There is no weariness like that which rises from doubting, from the perpetual jogging of unfixed reason. The torment of suspense is very great; and as soon as the wavering, perplexed mind begins to determine, be the determination which way soever, it will find itself at ease.
Nothing is more perplexing than the power, but nothing is more durable than the dynasty of doubt; for he reigns in the hearts of all his people, but gives satisfaction to none of them, and yet he is the only despot who can never die while any of his subjects live.
When we are in doubt and puzzle out the truth by our own exertions, we have gained a something that will stay by us, and which will serve us again. But, if to avoid the trouble of the search, we avail ourselves of the superior information of a friend, such knowledge will not remain with us; we have not bought, but borrowed it.
Cold hearts are not anxious enough to doubt. Men who love will have their misgivings at times; that is not the evil. But the evil is, when men go on in that languid, doubting way, content to doubt, proud of their doubts, morbidly glad to talk about them, liking the romantic gloom of twilight, without the manliness to say, “I must and will know the truth.” That did not John the Baptist. Brethren, John appealed to Christ.

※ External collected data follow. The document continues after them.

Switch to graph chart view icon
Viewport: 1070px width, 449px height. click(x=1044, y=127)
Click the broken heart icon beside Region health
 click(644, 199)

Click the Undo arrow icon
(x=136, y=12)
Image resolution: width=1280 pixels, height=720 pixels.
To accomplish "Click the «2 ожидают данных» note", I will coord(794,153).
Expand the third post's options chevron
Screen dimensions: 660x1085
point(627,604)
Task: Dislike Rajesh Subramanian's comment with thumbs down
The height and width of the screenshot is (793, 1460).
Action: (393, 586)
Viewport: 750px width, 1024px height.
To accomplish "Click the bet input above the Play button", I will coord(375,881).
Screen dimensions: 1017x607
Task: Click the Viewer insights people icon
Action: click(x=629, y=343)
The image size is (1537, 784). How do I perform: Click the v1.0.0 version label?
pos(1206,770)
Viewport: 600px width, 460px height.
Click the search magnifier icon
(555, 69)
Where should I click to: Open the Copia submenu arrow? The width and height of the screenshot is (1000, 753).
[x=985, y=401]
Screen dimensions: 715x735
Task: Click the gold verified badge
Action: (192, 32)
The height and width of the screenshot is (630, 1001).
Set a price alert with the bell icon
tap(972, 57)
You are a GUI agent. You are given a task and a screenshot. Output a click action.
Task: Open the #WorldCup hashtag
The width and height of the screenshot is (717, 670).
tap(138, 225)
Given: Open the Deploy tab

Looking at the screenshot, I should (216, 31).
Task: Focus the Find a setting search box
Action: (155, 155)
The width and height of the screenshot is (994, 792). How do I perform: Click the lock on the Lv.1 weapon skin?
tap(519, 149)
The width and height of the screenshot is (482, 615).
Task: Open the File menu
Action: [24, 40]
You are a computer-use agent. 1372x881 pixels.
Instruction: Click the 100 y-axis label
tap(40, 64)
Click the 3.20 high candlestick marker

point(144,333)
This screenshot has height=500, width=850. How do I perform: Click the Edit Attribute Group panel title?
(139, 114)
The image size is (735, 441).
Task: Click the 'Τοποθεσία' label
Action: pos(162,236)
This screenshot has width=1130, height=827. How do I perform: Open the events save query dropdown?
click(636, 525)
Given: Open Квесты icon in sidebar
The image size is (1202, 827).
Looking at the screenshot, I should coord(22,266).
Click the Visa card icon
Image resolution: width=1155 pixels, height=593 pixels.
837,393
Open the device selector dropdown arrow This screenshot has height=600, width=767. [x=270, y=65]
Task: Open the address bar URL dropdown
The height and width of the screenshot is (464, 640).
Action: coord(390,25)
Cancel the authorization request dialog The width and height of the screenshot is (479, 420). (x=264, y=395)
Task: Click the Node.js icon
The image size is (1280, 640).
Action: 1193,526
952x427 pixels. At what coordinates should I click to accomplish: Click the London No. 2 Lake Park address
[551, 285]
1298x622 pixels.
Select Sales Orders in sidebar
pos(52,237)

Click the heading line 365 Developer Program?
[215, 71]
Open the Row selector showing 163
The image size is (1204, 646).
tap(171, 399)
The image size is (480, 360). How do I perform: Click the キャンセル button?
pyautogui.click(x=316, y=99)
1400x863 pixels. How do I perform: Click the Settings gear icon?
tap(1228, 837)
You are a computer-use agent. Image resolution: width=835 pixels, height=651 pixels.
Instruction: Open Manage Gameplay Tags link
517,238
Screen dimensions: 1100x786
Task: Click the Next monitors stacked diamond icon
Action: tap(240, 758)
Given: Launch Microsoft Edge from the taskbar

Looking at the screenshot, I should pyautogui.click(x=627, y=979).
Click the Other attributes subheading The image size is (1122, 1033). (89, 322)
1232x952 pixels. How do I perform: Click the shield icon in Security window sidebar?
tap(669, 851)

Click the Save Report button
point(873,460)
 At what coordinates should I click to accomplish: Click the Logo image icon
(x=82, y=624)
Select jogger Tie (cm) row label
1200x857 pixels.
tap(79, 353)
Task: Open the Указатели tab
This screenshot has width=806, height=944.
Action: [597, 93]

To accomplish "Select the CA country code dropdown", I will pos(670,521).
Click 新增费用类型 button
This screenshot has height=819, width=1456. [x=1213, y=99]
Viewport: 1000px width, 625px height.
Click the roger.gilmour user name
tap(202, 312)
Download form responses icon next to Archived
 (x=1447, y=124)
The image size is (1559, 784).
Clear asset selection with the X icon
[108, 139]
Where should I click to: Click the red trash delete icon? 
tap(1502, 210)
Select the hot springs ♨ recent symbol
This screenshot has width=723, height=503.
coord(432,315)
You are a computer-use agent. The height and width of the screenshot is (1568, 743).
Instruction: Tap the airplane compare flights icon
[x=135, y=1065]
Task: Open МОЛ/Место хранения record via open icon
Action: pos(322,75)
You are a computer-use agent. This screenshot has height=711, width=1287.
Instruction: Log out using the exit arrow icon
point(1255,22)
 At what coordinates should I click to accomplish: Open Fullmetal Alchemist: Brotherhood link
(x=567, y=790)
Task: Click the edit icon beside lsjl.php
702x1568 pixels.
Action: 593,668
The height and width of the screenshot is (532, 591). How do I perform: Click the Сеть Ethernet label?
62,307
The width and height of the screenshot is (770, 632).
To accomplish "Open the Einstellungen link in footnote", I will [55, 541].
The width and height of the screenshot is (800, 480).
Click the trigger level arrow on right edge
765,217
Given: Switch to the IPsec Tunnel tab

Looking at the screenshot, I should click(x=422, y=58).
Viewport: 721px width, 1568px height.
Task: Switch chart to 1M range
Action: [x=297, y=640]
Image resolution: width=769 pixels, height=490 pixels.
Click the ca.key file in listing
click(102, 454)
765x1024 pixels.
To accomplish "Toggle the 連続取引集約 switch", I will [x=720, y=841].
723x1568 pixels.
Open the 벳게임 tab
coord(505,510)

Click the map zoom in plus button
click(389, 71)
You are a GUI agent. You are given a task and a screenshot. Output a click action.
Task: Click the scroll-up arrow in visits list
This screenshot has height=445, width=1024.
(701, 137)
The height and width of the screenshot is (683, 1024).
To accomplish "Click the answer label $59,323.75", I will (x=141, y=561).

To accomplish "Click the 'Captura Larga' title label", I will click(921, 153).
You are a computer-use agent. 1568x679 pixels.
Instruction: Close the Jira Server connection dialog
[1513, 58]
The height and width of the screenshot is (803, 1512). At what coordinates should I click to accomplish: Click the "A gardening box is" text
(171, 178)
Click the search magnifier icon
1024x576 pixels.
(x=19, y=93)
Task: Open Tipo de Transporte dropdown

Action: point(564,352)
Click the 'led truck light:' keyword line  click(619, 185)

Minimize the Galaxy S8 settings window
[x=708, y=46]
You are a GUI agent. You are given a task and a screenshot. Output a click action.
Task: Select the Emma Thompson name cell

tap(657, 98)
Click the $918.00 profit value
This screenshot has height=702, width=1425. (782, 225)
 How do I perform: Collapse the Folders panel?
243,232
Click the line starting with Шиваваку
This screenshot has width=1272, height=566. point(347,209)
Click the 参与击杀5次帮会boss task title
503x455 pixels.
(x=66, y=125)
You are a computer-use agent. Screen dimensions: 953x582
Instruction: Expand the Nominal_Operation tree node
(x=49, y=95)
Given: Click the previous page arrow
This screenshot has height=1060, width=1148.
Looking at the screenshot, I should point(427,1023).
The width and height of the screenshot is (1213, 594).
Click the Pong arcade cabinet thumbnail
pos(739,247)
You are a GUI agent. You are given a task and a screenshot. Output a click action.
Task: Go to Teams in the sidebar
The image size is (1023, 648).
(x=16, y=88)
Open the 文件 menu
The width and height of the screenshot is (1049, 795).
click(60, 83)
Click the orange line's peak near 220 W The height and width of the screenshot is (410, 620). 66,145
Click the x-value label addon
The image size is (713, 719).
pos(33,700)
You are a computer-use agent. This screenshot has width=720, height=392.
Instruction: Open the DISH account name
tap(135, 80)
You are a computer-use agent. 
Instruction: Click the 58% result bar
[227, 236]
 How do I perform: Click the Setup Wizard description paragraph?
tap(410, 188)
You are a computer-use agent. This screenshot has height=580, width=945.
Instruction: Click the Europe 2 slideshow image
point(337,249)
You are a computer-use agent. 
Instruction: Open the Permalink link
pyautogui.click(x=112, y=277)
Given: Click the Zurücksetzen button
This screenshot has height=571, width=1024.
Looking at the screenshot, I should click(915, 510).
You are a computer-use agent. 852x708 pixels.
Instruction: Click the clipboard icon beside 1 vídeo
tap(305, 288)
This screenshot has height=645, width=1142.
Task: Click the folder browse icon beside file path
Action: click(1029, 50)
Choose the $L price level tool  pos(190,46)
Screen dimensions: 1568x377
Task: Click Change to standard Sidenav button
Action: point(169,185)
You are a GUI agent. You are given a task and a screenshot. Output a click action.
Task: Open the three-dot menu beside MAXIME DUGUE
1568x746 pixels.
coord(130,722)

You ask bitterly, like Pontius Pilate, “What is truth?” In such an hour what remains? I reply, “Obedience.” Leave those thoughts for the present. Act—be merciful and gentle—honest; force yourself to abound in little services; try to do good to others; be true in the duty that you know. That must be right, whatever else is uncertain. And by all the laws of the human heart, by the word of God, you shall not be left to doubt. Do that much of the will of God which is plain to you, and “You shall know of the doctrine, whether it be of God.”
Fear not to confront realities. The Saviour lives; and the first joy that you will give to Him is when, leaving off your false excuses, you throw yourself with a full heart and empty hands into His arms of mercy. The Saviour lives; and were you now to die looking for salvation only from that Friend of Sinners, verily this day should you be with Him in a better than Adam’s paradise. The Saviour lives; and in full sympathy with that wondrous lover of men’s souls, the Holy Spirit is even now ready if besought to begin His sanctifying process in your mind. The Saviour lives; and even now He stretches out toward you an arm which, if you only grasp in thankful love, your faith shall strengthen while you cling, and it will be from no weakness in that arm, if you are not ere long exalted to a point of holy attainment which at this moment you view with despair, and by and by to that region of unveiled realities where you will ask in wonder at yourself, “Wherefore did I doubt?”